PROBLEM TO WORK ON:
Render the data below as a numbered list, covering only the lines from the one containing "This screenshot has width=1366, height=588." through the one containing "(x=780, y=279)", both included. Omit any blank lines.

Stored entries:
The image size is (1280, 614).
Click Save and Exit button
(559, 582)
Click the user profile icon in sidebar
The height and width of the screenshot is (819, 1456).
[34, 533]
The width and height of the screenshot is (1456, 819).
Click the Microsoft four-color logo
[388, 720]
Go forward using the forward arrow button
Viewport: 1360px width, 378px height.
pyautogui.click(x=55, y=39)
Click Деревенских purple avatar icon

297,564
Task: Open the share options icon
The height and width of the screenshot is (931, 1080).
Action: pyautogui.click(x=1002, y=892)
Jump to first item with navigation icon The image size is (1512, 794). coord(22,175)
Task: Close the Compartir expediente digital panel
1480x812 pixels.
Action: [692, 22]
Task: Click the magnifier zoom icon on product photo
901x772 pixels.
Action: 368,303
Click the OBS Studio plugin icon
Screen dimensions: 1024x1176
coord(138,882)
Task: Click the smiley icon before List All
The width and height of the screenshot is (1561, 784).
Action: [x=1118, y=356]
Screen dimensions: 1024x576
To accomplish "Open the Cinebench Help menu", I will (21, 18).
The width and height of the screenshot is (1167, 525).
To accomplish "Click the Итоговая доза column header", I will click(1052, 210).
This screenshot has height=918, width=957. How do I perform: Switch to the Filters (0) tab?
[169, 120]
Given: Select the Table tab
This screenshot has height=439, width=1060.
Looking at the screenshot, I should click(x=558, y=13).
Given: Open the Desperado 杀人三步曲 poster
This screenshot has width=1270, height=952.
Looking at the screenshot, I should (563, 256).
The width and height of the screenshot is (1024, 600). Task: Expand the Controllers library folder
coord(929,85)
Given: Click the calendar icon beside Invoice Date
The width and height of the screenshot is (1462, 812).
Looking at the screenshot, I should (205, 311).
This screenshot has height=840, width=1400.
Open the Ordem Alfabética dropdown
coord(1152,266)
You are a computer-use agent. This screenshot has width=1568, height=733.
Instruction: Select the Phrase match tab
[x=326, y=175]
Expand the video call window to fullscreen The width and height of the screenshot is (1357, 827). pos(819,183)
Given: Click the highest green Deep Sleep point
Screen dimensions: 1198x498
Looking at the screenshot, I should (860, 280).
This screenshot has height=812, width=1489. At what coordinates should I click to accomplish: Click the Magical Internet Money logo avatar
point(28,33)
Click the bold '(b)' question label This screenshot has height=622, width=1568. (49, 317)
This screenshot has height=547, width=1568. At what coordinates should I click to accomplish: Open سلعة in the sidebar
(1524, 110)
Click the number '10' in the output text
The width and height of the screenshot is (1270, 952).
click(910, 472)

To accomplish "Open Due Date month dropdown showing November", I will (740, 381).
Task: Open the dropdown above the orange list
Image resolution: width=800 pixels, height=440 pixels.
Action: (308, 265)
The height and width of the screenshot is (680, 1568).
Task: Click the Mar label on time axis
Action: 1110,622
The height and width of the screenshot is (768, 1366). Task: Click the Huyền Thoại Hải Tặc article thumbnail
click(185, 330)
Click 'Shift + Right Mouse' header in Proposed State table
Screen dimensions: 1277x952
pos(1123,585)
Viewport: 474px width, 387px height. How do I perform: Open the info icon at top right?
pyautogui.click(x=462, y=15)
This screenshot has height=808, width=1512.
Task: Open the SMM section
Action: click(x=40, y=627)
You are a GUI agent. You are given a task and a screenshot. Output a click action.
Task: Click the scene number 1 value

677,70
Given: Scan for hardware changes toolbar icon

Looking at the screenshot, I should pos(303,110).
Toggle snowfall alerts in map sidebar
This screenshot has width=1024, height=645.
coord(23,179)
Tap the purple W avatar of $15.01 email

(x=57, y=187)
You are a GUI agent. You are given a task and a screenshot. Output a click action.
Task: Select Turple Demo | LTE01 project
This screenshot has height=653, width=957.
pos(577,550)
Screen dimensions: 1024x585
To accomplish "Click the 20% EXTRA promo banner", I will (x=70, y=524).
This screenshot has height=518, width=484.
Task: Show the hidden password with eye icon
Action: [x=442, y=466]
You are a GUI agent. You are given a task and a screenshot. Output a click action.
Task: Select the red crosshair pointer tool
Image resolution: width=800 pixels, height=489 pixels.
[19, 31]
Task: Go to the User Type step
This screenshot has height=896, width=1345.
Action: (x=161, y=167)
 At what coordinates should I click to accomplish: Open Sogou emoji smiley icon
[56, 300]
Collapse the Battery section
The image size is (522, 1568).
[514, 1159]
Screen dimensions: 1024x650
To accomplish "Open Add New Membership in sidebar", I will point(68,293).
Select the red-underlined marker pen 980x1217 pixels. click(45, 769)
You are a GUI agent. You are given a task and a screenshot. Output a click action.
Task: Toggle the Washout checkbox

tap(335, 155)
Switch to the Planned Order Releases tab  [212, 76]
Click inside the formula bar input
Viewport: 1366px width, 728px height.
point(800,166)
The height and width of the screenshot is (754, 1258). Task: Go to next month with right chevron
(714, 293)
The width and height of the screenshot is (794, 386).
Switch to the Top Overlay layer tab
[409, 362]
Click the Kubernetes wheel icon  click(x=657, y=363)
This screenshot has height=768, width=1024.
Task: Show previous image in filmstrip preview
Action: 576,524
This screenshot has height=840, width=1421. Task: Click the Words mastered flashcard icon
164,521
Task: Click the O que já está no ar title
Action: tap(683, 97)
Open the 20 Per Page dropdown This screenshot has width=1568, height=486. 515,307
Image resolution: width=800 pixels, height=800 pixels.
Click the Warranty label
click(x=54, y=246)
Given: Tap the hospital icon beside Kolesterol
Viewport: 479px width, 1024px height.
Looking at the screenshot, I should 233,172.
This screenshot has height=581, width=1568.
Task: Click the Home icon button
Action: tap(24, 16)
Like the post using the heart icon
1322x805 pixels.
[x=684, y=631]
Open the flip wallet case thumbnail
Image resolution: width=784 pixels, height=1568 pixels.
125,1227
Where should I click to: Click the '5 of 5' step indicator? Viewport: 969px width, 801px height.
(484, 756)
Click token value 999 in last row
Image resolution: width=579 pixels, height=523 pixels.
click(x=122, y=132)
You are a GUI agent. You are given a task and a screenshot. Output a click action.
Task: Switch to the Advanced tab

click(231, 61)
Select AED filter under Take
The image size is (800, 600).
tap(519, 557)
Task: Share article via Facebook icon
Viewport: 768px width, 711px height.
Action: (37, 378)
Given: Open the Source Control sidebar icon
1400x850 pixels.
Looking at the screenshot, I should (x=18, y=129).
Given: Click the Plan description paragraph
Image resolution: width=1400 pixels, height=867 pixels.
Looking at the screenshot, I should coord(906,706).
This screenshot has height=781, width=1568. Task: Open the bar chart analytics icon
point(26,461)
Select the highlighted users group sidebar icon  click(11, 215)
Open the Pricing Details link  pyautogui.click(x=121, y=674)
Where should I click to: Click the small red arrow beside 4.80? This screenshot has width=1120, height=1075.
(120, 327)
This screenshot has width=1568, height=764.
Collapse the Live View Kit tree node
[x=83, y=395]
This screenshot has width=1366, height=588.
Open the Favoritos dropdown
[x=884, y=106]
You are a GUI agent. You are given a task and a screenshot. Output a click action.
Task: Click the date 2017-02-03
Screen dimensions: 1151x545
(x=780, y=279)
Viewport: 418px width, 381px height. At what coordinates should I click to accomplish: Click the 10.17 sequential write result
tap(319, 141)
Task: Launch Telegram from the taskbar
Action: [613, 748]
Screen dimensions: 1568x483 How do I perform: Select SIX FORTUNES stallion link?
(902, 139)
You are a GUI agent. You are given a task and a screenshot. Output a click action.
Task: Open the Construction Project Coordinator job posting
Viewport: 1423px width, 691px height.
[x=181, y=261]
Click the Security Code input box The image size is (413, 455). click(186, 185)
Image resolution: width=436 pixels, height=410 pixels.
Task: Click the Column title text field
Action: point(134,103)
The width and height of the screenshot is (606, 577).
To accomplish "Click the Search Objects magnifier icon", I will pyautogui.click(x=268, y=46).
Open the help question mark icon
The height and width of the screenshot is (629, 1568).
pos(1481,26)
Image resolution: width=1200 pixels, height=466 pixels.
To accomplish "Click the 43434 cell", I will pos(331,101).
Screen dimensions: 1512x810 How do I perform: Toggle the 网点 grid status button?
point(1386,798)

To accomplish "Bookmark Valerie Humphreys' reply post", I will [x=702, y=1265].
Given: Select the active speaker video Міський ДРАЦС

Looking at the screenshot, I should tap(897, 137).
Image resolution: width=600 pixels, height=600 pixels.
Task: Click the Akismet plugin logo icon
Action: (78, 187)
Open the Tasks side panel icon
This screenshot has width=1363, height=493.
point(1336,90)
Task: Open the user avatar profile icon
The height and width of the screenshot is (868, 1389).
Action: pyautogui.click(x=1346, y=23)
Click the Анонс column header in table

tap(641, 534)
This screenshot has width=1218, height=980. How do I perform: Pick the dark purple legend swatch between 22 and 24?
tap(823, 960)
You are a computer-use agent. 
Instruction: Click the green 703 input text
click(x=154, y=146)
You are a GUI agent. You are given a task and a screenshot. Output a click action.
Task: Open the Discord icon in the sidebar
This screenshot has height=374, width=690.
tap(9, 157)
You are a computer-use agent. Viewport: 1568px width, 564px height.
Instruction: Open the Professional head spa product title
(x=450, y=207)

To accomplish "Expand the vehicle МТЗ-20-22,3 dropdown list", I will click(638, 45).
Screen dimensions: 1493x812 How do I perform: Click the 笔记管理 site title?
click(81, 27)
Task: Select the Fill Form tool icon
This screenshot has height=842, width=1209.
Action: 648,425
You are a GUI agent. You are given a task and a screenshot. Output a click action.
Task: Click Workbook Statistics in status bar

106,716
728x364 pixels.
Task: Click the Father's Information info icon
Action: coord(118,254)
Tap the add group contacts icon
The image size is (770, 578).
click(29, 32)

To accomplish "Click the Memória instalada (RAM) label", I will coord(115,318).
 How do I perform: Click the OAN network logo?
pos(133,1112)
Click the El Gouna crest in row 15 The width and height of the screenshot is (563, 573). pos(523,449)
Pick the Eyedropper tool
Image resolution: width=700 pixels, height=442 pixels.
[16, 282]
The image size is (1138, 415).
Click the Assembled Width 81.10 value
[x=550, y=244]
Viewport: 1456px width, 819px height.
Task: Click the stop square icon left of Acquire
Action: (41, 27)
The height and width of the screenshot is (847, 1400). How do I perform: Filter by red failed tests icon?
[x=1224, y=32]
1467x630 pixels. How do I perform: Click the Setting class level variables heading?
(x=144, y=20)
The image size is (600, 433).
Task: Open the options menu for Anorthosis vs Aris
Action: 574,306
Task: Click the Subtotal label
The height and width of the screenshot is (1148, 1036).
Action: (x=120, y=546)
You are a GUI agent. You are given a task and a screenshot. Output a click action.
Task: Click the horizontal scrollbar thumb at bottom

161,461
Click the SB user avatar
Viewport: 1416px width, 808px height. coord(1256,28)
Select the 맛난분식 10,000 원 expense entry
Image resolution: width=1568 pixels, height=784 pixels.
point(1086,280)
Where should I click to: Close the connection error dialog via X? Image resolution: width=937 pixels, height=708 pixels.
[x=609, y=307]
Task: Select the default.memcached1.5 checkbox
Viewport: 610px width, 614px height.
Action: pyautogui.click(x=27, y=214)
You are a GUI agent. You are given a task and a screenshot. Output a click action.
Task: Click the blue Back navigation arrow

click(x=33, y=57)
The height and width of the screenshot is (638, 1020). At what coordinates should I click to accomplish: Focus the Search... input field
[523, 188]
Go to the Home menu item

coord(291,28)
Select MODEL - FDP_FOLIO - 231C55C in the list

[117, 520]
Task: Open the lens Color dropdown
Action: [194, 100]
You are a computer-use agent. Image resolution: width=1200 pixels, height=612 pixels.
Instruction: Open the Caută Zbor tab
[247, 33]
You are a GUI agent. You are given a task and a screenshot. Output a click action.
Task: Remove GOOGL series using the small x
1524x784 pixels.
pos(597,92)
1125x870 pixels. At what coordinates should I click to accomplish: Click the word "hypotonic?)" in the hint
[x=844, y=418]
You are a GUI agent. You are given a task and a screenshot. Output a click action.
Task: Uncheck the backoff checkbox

ANSWER TO THIS EXERCISE:
1. This screenshot has width=1366, height=588.
2. Open the Favoritos dropdown
3. [x=884, y=106]
4. You are a GUI agent. You are given a task and a screenshot. Output a click action.
5. Task: Click the date 2017-02-03
6. Screen dimensions: 1151x545
7. (x=780, y=279)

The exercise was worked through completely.